The symbols ™, ®, and © each carry specific legal meaning, and using them incorrectly can cause real problems.

  • ™ (trademark): Anyone can use this symbol on a logo they are claiming as a trademark, whether or not it is federally registered. It signals an ownership claim but carries no special legal power.
  • ® (registered): This symbol is reserved exclusively for marks with an active federal registration from the USPTO. Using it on an unregistered mark is not just bad form; it can be treated as fraud and jeopardize pending trademark applications. Under federal law, a trademark owner who fails to use the ® symbol on a registered mark cannot recover profits or damages in an infringement lawsuit unless the infringer had actual notice of the registration.
  • © (copyright): A proper copyright notice includes the © symbol, the year of first publication, and the name of the copyright owner. Since 1989, notice is no longer required for protection, but including it eliminates any “innocent infringement” defense a copier might raise.

AI-Generated Logos and the Copyright Gap

If you used an AI tool to generate your logo, you have a copyright problem. The U.S. Copyright Office has stated clearly that works produced by AI “without any creative input or intervention from a human author” are not eligible for copyright registration. When an AI system determines the expressive elements of the output based on a text prompt, the resulting image is not considered a product of human authorship, and copyright does not attach.

There is some room for human-AI collaboration. If you substantially modify, select, or arrange AI-generated elements with enough creative judgment, the human-authored portions may qualify for copyright. But the AI-generated material itself remains unprotectable and must be disclaimed in any registration application. The Copyright Office evaluates these cases individually, looking at whether the human “actually formed” the traditional elements of authorship.

Here is the good news for businesses using AI-designed logos: trademark protection does not require human authorship. If your AI-generated logo is distinctive and you use it in commerce to identify your goods or services, you can register it as a trademark. The logo’s origin does not matter for trademark purposes; what matters is that consumers associate it with your brand. For any business relying on an AI-generated logo, trademark registration is not optional. It may be your only enforceable intellectual property right in that design.

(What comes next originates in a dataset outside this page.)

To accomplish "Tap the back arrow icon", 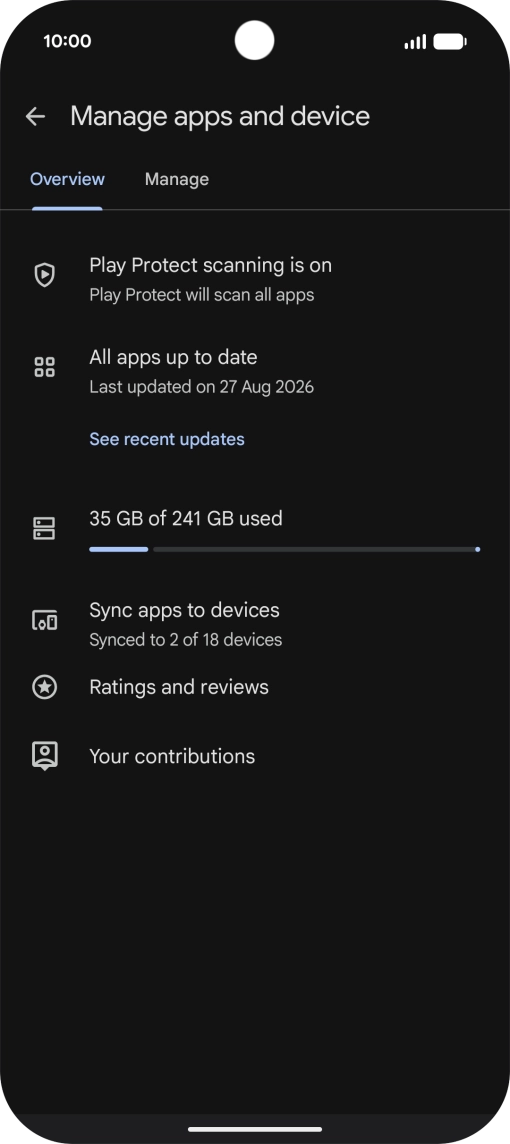I will [x=35, y=116].
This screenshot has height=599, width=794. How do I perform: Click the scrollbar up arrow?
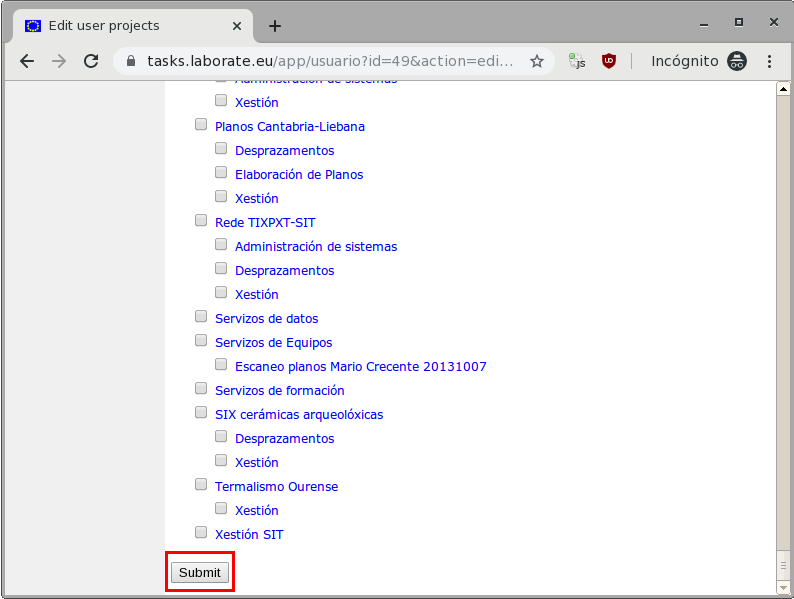coord(784,90)
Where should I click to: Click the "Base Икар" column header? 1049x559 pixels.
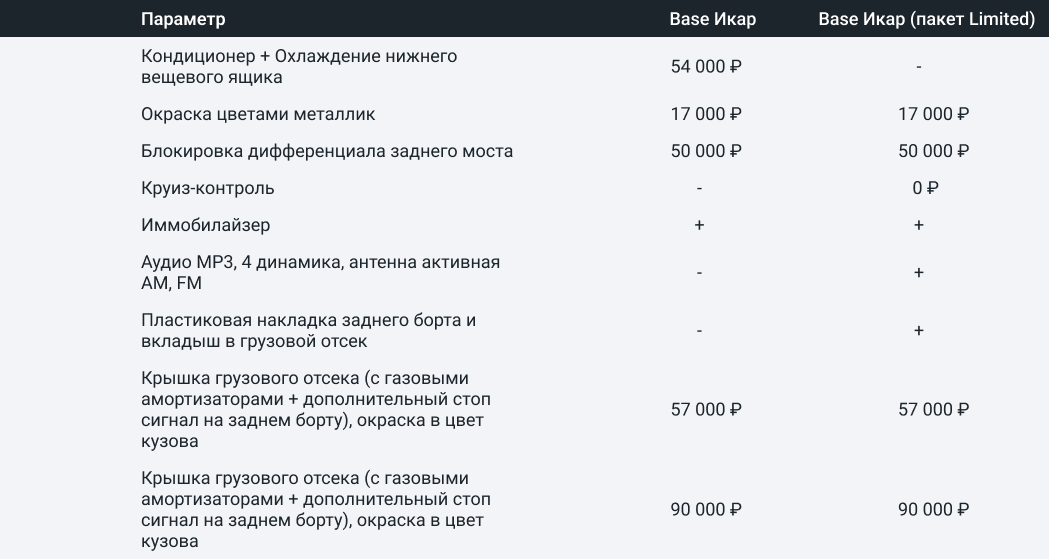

Maintaining Your Protection Over Time

Copyright requires no maintenance. Once it exists, it lasts for the full statutory term without any filings or fees.

Trademark is the opposite. Federal trademark registrations require active upkeep, and missing a deadline results in cancellation. The filing schedule after your registration date works like this:

  • Between years 5 and 6: File a declaration confirming the mark is still in use.
  • Between years 9 and 10: File both a use declaration and a renewal application.
  • Every 10 years after that: File use declarations and renewal applications on the same schedule.

Each deadline includes a six-month grace period, but the grace period comes with an additional fee. If you miss the deadline and the grace period, the registration is canceled and you lose your nationwide rights. You would need to start the registration process from scratch. Putting these dates on a calendar the day your registration issues is the simplest way to avoid losing protection you already paid for.